> **Prompt**: Among the entries below, how many lines hold the word "search"? Reply with the number only.
Records to use Start Marker
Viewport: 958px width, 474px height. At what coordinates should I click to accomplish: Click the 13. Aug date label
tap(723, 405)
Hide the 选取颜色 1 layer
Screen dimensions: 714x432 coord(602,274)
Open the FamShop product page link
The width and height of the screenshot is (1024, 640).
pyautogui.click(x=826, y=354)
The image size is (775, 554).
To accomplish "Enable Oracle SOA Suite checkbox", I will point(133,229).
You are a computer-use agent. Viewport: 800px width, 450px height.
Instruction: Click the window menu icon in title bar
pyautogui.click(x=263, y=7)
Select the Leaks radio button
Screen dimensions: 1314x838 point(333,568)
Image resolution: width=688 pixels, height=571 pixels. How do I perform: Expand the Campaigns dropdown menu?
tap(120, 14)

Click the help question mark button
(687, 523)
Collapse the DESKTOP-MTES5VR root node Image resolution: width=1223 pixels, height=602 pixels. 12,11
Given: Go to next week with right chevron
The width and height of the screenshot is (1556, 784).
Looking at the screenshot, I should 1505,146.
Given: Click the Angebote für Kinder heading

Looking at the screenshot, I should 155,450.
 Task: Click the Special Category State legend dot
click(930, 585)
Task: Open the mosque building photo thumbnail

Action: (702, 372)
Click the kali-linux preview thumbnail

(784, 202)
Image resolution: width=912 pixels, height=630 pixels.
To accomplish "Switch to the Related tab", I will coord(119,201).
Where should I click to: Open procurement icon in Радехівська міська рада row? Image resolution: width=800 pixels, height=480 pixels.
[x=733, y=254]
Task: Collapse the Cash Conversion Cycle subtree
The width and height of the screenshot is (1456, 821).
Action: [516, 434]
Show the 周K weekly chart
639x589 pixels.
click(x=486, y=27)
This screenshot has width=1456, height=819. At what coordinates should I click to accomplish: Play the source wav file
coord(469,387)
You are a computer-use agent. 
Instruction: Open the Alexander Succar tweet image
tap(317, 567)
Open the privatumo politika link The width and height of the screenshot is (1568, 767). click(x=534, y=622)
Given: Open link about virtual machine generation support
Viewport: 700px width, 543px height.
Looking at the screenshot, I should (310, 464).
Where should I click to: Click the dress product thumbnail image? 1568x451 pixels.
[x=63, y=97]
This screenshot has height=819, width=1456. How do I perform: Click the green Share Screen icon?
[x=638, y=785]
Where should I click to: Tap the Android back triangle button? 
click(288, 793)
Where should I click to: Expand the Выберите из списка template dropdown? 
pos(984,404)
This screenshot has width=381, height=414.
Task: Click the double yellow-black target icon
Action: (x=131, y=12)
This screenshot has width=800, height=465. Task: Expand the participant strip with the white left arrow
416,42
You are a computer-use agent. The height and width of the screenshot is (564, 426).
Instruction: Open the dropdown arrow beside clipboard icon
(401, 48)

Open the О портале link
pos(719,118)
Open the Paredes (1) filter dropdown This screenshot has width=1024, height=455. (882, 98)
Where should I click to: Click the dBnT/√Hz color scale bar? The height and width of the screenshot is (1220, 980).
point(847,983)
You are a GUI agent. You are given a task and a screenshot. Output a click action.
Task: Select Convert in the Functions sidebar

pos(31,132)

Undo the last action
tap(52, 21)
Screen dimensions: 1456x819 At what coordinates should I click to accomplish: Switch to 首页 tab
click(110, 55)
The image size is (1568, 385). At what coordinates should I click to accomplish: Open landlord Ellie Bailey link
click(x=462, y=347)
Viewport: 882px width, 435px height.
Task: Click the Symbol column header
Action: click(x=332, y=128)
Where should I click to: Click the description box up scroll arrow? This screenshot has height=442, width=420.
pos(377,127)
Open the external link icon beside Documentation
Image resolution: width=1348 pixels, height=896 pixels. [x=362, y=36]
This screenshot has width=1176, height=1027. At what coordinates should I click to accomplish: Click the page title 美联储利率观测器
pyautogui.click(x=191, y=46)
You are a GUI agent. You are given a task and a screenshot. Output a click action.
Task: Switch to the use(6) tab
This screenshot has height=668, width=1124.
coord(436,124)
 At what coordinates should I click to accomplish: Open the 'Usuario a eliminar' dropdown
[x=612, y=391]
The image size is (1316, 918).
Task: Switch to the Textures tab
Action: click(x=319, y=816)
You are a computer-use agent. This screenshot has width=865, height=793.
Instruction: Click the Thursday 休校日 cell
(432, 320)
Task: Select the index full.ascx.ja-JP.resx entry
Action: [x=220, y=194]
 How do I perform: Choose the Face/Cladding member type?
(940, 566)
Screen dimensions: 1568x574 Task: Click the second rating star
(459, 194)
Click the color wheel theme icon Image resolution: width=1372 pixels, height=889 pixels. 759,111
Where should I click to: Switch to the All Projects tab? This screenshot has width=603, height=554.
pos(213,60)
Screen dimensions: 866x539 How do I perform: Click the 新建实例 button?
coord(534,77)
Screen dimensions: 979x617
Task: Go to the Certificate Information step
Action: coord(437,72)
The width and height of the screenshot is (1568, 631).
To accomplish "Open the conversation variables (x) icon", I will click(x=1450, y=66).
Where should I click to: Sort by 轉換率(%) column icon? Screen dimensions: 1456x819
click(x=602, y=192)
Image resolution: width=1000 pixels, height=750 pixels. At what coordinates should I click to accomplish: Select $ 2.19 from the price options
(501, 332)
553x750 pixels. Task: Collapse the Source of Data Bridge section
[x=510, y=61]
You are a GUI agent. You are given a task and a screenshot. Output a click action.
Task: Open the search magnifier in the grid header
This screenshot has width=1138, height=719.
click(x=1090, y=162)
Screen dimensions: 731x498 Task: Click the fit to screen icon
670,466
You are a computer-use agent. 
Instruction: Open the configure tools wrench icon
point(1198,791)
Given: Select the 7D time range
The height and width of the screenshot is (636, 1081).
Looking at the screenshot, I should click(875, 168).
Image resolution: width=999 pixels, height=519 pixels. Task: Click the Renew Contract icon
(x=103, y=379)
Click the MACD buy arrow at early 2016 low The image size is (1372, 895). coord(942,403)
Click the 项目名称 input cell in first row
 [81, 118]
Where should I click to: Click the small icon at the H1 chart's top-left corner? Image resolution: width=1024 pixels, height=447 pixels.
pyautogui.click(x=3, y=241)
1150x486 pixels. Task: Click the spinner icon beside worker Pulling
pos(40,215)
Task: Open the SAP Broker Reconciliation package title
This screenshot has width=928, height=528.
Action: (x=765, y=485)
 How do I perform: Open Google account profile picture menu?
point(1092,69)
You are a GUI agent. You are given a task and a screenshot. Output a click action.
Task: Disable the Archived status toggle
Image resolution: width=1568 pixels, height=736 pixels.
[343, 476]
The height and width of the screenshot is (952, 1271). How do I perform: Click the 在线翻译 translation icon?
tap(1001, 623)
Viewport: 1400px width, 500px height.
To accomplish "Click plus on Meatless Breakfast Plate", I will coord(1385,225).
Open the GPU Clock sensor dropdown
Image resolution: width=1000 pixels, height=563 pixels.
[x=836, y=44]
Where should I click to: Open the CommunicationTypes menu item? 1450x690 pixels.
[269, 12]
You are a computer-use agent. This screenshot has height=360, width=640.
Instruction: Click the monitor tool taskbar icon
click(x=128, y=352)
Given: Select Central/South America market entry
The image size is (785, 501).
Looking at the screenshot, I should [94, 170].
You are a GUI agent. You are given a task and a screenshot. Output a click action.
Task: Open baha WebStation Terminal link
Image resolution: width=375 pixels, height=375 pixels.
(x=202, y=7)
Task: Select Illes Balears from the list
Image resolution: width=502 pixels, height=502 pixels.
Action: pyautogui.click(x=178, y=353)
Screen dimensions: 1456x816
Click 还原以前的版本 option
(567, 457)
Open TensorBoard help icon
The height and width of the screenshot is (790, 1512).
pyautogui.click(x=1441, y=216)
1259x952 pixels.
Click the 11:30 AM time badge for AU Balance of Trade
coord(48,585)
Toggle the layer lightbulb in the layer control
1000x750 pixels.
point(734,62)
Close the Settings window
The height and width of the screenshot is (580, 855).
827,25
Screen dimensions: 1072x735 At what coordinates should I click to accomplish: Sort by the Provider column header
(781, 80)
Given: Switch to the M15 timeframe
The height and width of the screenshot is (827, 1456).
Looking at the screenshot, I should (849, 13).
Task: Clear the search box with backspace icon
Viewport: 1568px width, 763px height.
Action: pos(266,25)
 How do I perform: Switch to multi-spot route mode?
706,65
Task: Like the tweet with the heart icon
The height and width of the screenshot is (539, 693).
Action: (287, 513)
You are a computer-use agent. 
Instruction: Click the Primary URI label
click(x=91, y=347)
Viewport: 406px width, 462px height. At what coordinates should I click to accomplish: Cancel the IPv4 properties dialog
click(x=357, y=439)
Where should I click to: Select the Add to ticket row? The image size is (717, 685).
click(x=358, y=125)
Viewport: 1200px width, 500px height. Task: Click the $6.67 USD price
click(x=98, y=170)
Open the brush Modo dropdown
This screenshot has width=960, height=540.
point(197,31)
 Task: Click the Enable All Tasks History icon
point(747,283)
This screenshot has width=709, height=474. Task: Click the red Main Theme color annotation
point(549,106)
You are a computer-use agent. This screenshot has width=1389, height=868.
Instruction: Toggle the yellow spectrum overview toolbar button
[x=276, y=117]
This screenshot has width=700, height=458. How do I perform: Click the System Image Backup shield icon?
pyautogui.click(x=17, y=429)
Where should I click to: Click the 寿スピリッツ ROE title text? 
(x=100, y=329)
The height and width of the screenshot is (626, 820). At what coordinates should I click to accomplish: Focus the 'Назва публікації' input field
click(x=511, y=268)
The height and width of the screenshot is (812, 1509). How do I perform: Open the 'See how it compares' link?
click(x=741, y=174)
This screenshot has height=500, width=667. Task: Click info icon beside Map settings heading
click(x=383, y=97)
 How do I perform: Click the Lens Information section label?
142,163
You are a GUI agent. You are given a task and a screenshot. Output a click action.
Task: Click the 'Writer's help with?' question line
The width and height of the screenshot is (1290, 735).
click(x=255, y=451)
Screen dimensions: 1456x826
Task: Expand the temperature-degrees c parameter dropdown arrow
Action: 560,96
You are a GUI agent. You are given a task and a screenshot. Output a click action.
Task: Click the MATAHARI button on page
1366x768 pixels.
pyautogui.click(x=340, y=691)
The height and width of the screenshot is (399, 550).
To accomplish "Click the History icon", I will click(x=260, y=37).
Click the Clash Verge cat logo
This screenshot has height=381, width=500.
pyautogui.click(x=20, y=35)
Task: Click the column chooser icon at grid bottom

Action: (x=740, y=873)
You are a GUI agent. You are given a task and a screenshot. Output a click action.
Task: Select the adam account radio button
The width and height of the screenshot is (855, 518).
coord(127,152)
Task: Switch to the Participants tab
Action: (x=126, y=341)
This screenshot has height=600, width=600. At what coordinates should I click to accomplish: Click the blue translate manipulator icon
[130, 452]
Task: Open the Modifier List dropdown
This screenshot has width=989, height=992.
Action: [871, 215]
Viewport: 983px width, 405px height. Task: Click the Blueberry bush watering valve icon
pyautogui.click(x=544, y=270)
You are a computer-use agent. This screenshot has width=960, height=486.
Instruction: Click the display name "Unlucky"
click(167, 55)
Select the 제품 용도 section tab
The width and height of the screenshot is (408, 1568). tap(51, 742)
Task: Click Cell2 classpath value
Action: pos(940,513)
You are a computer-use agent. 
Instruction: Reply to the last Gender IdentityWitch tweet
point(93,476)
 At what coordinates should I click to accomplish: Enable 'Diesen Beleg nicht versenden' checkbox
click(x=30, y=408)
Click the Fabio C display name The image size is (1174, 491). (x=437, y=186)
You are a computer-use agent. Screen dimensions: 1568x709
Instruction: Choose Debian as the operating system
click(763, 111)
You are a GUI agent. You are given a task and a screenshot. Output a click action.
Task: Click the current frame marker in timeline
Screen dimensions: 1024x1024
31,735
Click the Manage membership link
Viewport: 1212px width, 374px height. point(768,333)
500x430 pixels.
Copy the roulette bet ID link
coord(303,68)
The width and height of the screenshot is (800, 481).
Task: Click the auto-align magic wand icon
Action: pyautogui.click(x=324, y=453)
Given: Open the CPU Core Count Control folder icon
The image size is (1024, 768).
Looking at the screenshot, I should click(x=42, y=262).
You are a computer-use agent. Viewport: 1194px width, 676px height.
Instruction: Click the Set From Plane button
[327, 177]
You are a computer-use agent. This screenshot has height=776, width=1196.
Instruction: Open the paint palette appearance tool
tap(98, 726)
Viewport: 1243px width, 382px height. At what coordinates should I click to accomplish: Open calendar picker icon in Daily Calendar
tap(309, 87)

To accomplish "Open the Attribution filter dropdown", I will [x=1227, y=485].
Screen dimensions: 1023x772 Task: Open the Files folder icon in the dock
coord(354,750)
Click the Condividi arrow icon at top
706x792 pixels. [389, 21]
Records to use End Marker
> **Solved exercise**: 2